Wawan menekankan bahwa koperasi adalah persekutuan orang, bukan persekutuan modal. Koperasi berdiri di atas nilai mutual help, prinsip satu orang satu suara, dan orientasi kesejahteraan, bukan akumulasi laba.
Bung Hatta, lanjutnya, memandang koperasi juga sebagai sarana pendidikan karakter. Koperasi mendidik anggotanya tentang tanggung jawab sosial, kejujuran, budaya menabung, dan pentingnya musyawarah. Hatta bahkan membentuk lembaga pendidikan rakyat untuk menanamkan kesadaran bahwa setiap orang dapat mandiri sesuai realitas hidupnya.
Sejumlah peserta diskusi mempertanyakan lemahnya kesadaran kolektif terhadap koperasi hari ini. “Kenapa koperasi gagal menjawab masalah ekonomi masyarakat?

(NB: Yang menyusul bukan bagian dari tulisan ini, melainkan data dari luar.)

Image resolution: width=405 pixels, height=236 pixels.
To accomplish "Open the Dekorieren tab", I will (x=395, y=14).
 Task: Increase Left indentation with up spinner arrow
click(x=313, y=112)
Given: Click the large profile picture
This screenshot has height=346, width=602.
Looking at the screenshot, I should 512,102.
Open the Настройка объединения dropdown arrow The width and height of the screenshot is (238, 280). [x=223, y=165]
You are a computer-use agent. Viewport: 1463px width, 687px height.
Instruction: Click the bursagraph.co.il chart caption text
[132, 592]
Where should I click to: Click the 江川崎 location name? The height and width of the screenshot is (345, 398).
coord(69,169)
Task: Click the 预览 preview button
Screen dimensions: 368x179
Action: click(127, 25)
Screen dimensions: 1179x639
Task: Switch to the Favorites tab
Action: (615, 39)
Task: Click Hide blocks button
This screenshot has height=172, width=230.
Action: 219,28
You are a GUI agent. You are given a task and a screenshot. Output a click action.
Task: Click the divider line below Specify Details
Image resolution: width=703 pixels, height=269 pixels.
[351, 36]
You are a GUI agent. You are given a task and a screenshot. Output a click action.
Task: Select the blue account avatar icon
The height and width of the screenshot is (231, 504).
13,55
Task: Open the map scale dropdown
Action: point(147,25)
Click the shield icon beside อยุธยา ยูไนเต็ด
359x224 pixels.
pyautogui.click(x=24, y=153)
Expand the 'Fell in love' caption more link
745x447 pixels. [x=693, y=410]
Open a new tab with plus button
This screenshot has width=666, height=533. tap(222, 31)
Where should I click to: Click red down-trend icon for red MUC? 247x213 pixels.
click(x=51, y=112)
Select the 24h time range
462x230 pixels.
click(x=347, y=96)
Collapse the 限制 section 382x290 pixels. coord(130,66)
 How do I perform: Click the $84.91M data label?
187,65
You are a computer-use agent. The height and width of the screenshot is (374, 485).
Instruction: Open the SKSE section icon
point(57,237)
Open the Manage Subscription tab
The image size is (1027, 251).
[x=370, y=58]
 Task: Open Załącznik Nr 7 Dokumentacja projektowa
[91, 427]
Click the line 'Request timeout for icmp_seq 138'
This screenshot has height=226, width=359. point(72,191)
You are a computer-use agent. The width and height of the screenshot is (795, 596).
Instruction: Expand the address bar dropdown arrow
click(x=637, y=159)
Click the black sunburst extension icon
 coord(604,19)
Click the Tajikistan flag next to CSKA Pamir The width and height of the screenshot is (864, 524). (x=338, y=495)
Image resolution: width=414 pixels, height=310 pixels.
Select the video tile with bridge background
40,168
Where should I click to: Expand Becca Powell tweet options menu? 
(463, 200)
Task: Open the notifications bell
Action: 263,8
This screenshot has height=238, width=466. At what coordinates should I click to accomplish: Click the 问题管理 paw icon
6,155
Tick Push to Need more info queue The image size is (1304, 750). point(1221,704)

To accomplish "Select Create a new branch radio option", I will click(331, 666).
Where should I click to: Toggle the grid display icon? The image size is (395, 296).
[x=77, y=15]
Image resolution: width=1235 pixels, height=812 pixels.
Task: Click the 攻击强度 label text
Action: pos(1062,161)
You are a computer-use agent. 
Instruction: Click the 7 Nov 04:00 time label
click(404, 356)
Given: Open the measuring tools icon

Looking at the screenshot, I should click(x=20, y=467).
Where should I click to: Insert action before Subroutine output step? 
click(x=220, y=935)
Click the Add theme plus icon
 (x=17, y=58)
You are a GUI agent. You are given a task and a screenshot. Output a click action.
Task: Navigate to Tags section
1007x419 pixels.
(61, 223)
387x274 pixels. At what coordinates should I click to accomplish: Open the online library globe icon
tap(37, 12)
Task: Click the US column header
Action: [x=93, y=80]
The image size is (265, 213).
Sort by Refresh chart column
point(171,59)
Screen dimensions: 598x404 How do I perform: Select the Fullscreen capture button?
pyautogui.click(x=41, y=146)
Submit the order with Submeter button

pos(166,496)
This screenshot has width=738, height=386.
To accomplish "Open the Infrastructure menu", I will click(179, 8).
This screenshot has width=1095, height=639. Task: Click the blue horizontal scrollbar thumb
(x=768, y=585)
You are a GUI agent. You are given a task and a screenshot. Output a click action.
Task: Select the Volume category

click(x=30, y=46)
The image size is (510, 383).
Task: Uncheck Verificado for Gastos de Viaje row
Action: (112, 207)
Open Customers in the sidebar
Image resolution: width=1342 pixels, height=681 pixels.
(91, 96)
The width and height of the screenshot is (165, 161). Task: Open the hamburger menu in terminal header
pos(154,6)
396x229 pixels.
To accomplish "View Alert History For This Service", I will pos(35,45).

Apakah karena konsepnya terlalu ideal, atau karena pendidikan ekonomi yang lemah?” ujar salah satu peserta.
Menanggapi hal tersebut, Wawan mengatakan bahwa konsep koperasi Hatta sangat matang, tetapi tidak sepenuhnya dipahami masyarakat. Akibatnya, implementasinya justru melenceng dari ruh awal koperasi itu sendiri.
Sapril pun menegaskan bahwa koperasi yang berkembang saat ini lebih banyak bersifat konsumtif dan berbasis kredit, bukan produktif dan kolektif sebagaimana dimaksud dalam pemikiran Bung Hatta.
Diskusi yang dihadiri oleh peserta dari berbagai kalangan ini ditutup dengan refleksi bersama bahwa koperasi tidak hanya butuh regulasi dan lembaga, tetapi juga kesadaran kolektif dan pendidikan ekonomi yang berpihak pada rakyat. Koperasi, bagi Bung Hatta, adalah jalan menuju kemandirian bangsa. Namun hingga kini, jalan itu masih tampak sunyi dan terabaikan.[RW]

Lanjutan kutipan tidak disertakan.